WHAT YOU ARE ASKED TO DO →
Rewrite the material below, substituting "a specific element" for each "a particular element" and keeping every other character the same.

Saved data entries
=== Section Start ===

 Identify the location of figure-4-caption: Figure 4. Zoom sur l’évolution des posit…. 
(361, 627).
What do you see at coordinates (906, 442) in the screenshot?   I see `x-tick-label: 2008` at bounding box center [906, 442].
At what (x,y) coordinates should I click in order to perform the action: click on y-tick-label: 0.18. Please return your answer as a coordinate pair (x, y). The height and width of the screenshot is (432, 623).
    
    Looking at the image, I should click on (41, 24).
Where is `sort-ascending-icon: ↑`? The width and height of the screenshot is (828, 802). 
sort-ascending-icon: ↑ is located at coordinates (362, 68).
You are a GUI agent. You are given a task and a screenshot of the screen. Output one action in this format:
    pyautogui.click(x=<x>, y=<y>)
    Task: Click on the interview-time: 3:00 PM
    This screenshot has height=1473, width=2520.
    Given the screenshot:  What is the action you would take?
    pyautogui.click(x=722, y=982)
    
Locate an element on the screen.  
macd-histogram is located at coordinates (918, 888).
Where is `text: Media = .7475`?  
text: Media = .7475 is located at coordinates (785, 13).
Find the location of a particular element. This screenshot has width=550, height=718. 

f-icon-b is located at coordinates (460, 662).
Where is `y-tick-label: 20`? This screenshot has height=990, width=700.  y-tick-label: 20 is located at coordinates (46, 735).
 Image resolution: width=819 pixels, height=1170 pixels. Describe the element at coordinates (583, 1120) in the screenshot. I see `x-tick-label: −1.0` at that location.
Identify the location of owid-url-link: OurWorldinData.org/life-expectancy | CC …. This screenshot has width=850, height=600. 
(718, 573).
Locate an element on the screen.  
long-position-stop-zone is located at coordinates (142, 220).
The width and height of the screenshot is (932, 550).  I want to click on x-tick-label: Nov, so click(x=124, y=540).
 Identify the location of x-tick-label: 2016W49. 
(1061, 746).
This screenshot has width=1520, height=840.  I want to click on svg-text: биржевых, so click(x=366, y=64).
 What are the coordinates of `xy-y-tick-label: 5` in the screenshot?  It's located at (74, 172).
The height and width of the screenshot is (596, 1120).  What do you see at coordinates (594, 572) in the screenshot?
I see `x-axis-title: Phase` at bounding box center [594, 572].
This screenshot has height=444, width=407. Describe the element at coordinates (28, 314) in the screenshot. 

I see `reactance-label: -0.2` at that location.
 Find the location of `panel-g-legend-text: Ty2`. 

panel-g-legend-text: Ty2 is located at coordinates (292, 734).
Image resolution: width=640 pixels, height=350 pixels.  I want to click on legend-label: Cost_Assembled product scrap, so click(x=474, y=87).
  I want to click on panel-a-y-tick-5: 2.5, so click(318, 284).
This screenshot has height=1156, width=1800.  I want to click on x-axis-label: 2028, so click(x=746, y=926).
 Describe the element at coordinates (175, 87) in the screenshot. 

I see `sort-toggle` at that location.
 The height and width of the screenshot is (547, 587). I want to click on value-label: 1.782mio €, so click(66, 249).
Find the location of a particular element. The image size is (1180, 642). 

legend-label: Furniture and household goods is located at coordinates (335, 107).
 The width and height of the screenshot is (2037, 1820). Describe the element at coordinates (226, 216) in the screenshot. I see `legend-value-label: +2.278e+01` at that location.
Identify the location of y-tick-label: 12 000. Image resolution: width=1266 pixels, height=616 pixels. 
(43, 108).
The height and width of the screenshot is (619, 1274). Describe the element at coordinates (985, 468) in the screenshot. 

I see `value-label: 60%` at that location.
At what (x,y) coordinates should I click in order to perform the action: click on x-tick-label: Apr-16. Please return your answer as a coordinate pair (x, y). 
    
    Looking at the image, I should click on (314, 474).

=== Section End ===

SOLUTION FOR THIS EXERCISE →
 Identify the location of figure-4-caption: Figure 4. Zoom sur l’évolution des posit…. 
(361, 627).
What do you see at coordinates (906, 442) in the screenshot?   I see `x-tick-label: 2008` at bounding box center [906, 442].
At what (x,y) coordinates should I click in order to perform the action: click on y-tick-label: 0.18. Please return your answer as a coordinate pair (x, y). The height and width of the screenshot is (432, 623).
    
    Looking at the image, I should click on (41, 24).
Where is `sort-ascending-icon: ↑`? The width and height of the screenshot is (828, 802). 
sort-ascending-icon: ↑ is located at coordinates (362, 68).
You are a GUI agent. You are given a task and a screenshot of the screen. Output one action in this format:
    pyautogui.click(x=<x>, y=<y>)
    Task: Click on the interview-time: 3:00 PM
    This screenshot has height=1473, width=2520.
    Given the screenshot:  What is the action you would take?
    pyautogui.click(x=722, y=982)
    
Locate an element on the screen.  
macd-histogram is located at coordinates (918, 888).
Where is `text: Media = .7475`?  
text: Media = .7475 is located at coordinates (785, 13).
Find the location of a specific element. This screenshot has width=550, height=718. 

f-icon-b is located at coordinates (460, 662).
Where is `y-tick-label: 20`? This screenshot has height=990, width=700.  y-tick-label: 20 is located at coordinates (46, 735).
 Image resolution: width=819 pixels, height=1170 pixels. Describe the element at coordinates (583, 1120) in the screenshot. I see `x-tick-label: −1.0` at that location.
Identify the location of owid-url-link: OurWorldinData.org/life-expectancy | CC …. This screenshot has width=850, height=600. 
(718, 573).
Locate an element on the screen.  
long-position-stop-zone is located at coordinates (142, 220).
The width and height of the screenshot is (932, 550).  I want to click on x-tick-label: Nov, so click(x=124, y=540).
 Identify the location of x-tick-label: 2016W49. 
(1061, 746).
This screenshot has width=1520, height=840.  I want to click on svg-text: биржевых, so click(x=366, y=64).
 What are the coordinates of `xy-y-tick-label: 5` in the screenshot?  It's located at (74, 172).
The height and width of the screenshot is (596, 1120).  What do you see at coordinates (594, 572) in the screenshot?
I see `x-axis-title: Phase` at bounding box center [594, 572].
This screenshot has height=444, width=407. Describe the element at coordinates (28, 314) in the screenshot. 

I see `reactance-label: -0.2` at that location.
 Find the location of `panel-g-legend-text: Ty2`. 

panel-g-legend-text: Ty2 is located at coordinates (292, 734).
Image resolution: width=640 pixels, height=350 pixels.  I want to click on legend-label: Cost_Assembled product scrap, so click(x=474, y=87).
  I want to click on panel-a-y-tick-5: 2.5, so click(318, 284).
This screenshot has height=1156, width=1800.  I want to click on x-axis-label: 2028, so click(x=746, y=926).
 Describe the element at coordinates (175, 87) in the screenshot. 

I see `sort-toggle` at that location.
 The height and width of the screenshot is (547, 587). I want to click on value-label: 1.782mio €, so click(66, 249).
Find the location of a specific element. The image size is (1180, 642). 

legend-label: Furniture and household goods is located at coordinates (335, 107).
 The width and height of the screenshot is (2037, 1820). Describe the element at coordinates (226, 216) in the screenshot. I see `legend-value-label: +2.278e+01` at that location.
Identify the location of y-tick-label: 12 000. Image resolution: width=1266 pixels, height=616 pixels. 
(43, 108).
The height and width of the screenshot is (619, 1274). Describe the element at coordinates (985, 468) in the screenshot. 

I see `value-label: 60%` at that location.
At what (x,y) coordinates should I click in order to perform the action: click on x-tick-label: Apr-16. Please return your answer as a coordinate pair (x, y). 
    
    Looking at the image, I should click on (314, 474).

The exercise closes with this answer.